Senator WALTERS(8.10) —Tonight we are debating legislation brought forward by the Government that attempts for the first time in Australia's history to introduce the type of big brother identification system used by socialist countries all over the world. This socialist Government, in line with its ideology, has decreed that from the time of birth people will carry a number to identify themselves. This number will relate to a person's medical history, financial dealings and social security record-and that is just for starters. It is inconceivable that the Department of Health, the Department of Social Security and the Department of Immigration and Ethnic Affairs, which it is proposed will have control of the Australia Card, will not at some time in the future be expanded. We have been told that the Government will only require information on one's social security movements, financial transactions, tax records and medical history and that it promises-I repeat, it promises-that privacy provisions will guarantee-note that it says that the provisions will guarantee-that this often very personal information will remain confidential.

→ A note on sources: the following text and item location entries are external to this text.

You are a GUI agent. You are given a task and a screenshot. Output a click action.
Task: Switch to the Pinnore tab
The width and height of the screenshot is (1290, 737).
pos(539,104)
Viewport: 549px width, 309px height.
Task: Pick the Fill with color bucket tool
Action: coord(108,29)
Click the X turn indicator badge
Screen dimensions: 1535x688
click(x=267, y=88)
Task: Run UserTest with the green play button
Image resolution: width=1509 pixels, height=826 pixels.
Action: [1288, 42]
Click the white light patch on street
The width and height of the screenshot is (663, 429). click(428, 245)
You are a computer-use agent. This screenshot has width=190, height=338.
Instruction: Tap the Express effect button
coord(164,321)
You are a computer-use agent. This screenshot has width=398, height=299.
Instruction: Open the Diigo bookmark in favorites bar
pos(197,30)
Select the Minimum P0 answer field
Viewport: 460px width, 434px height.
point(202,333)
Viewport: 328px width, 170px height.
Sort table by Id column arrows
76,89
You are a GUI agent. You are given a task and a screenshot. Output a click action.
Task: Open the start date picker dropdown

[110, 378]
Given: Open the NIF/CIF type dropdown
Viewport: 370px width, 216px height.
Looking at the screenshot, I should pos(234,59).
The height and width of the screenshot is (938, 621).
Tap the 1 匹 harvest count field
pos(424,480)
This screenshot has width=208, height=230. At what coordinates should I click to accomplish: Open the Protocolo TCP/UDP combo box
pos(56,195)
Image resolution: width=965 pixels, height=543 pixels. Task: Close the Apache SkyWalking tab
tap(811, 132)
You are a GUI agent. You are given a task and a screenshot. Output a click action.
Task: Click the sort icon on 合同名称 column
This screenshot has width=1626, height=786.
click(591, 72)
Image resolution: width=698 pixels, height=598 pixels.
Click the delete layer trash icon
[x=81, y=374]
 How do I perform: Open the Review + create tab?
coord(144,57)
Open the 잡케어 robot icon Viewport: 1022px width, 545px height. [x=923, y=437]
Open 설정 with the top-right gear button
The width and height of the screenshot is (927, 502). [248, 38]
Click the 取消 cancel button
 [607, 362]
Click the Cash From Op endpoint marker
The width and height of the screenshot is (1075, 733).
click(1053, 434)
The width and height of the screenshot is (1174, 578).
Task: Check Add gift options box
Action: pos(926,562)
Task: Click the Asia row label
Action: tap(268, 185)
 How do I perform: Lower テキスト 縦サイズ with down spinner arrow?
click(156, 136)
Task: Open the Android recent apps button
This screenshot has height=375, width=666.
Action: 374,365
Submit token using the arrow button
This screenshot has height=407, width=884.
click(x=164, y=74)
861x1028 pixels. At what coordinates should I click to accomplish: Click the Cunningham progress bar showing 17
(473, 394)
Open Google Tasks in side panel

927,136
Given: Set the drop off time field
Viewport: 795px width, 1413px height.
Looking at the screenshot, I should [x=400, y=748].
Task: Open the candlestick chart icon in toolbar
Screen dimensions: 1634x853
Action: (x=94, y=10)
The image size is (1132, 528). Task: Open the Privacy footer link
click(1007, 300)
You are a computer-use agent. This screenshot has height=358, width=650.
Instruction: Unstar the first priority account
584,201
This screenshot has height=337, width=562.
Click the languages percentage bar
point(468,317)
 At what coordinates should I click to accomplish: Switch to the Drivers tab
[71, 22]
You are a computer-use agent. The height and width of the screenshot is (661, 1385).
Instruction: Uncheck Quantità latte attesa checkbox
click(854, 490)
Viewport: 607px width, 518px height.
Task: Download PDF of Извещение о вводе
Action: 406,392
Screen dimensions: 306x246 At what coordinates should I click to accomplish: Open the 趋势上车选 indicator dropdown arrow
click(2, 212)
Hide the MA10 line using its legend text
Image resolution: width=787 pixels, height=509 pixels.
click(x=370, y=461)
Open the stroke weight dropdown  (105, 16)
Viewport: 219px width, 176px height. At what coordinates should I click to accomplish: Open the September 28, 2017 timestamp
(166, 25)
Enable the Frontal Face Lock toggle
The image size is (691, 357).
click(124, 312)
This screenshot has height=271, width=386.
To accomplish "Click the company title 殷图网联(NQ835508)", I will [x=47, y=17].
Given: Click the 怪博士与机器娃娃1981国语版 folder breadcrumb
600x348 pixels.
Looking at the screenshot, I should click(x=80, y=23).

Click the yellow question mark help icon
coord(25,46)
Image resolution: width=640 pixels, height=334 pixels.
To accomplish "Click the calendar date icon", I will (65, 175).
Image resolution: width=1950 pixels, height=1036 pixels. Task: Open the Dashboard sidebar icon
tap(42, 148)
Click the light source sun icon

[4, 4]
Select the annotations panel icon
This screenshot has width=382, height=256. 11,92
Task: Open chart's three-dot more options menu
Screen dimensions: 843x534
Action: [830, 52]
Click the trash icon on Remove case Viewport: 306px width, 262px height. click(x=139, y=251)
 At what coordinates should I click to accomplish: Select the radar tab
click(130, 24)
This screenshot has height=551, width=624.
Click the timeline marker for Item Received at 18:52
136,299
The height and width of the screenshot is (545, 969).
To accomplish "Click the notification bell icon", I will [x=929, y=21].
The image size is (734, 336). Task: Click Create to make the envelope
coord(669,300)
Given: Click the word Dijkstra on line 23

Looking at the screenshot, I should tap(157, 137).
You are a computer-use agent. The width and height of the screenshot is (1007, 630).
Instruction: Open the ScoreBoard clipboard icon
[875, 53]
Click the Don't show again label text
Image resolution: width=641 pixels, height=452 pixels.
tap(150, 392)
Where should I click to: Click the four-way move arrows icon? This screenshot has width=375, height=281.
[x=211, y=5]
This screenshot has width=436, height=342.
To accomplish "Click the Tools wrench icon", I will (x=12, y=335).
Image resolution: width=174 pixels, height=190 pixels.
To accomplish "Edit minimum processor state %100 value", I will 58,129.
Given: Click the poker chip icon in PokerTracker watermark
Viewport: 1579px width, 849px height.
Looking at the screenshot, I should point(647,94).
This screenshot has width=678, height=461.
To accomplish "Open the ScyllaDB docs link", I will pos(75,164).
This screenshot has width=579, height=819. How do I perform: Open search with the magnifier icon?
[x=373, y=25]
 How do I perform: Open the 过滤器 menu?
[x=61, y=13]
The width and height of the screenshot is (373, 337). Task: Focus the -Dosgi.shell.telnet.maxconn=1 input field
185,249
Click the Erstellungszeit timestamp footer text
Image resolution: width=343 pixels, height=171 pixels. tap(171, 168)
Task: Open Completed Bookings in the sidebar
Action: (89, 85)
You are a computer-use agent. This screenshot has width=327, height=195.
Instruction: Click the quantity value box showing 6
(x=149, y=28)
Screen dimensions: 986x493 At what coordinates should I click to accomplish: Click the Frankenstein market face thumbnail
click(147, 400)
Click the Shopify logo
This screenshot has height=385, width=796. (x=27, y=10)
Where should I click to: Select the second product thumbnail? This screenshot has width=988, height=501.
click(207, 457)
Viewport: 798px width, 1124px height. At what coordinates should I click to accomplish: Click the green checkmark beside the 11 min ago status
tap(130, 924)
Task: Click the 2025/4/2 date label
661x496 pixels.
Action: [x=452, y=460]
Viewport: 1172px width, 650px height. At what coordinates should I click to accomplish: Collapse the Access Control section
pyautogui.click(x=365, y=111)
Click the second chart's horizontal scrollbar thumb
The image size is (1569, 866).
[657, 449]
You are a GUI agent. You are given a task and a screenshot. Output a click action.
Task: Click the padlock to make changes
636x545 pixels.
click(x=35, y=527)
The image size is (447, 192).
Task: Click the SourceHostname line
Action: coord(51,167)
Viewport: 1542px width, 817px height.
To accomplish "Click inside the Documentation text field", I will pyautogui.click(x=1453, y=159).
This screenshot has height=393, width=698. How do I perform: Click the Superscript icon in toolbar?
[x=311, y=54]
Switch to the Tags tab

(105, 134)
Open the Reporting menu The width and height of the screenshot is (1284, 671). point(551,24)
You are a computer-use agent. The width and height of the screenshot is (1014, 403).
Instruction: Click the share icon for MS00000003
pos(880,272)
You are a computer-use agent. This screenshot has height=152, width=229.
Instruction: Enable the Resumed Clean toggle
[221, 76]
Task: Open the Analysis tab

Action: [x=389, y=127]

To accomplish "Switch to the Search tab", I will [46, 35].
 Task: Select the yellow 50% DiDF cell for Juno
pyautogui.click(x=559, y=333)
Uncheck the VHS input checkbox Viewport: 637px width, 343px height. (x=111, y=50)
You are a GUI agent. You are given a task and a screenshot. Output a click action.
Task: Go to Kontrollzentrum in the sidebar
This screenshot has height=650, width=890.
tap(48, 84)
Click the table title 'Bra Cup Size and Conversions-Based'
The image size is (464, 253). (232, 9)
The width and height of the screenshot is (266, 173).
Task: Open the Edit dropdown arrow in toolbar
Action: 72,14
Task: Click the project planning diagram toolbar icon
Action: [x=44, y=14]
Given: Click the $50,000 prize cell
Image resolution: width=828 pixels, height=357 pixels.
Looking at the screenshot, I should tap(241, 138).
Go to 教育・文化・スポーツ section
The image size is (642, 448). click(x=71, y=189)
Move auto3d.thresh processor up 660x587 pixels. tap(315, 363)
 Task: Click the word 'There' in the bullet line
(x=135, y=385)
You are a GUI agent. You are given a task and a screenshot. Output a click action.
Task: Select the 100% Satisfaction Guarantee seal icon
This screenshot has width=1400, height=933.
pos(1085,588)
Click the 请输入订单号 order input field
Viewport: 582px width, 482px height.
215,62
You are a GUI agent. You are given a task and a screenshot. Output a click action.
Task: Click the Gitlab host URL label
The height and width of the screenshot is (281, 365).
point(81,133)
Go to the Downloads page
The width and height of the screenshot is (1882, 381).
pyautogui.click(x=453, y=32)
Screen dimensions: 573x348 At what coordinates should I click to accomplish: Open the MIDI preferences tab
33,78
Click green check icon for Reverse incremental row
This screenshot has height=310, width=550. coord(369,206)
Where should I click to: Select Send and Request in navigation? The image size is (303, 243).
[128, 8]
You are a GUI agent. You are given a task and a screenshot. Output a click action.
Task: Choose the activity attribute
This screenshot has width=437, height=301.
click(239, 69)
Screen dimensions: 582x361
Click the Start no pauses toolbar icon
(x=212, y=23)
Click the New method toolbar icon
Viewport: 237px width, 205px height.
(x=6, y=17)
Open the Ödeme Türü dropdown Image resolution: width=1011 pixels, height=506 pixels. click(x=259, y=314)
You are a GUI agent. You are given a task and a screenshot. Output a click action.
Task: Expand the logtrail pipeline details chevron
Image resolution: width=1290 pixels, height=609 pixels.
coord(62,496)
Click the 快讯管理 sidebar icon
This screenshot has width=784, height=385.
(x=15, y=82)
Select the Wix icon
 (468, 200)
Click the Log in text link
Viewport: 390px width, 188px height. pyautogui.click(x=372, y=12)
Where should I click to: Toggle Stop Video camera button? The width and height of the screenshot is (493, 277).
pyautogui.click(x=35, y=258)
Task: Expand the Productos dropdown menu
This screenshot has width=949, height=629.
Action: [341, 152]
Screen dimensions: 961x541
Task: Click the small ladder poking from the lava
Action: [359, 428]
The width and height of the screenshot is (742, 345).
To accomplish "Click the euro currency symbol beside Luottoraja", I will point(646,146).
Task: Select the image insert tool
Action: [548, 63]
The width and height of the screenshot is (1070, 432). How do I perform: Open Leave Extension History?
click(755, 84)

We have been told that the card would be effective in combating welfare fraud, it would help control illegal immigration, it would overcome tax evasion, it would be cost effective and there would be privacy clauses. Let us deal with each of those points. During our examination of the Department of Social Security estimates last year I asked whether the ID card would be of any benefit. The unequivocal answer I got from the Department was no. The Department of Social Security in evidence to the Joint Select Committee on an Australia Card stated:

The fact is that in our experience the main problems within the departmental portfolio are not with identity as such, but a failure to notify change of circumstances. Mainly these are what lead to overpayments. There are circumstances which may be financial or there may be other changes, but by way of information the overpayments file for the Department shows that 0.6 per cent is attributable to identity and 61 per cent is due to income variations. Those are the issues which make us believe that it is of minimal relevance in the identity areas which is of course the primary initiative that the card will help address.

That is the Department's view and, seeing that the Department is the organisation that would be using the card, we can only take it for granted that it is right. So that deals with that.

The second point is that the Australia Card would help to control illegal immigration. The Government has already acknowledged that that would not be the case. Illegal immigration would only go underground and, seeing that the Government has promised that people will not be asked to show their identity card for identification, it would not be of any great benefit. The same applies to the third matter. The Government says that it would overcome tax evasion. We have before us-several of my colleagues have already commented on this-a review of five Auditor-General's efficiency audit reports into the Australian Taxation Office. It is entitled `A Taxing Problem' and is a report of the House of Representatives Standing Committee on Expenditure which comprised members of the Australian Labor Party, the National Party of Australia and the Liberal Party of Australia. The report says:

As this inquiry progressed it became obvious to the Committee that ATO's current tax assessment and collection operations left a great deal to be desired. As outlined in previous chapters of this report, significant weaknesses particularly within ATO's compliance and enforcement capabilities, have emerged placing doubts on the ATO's ability to effectively collect all taxes due and payable.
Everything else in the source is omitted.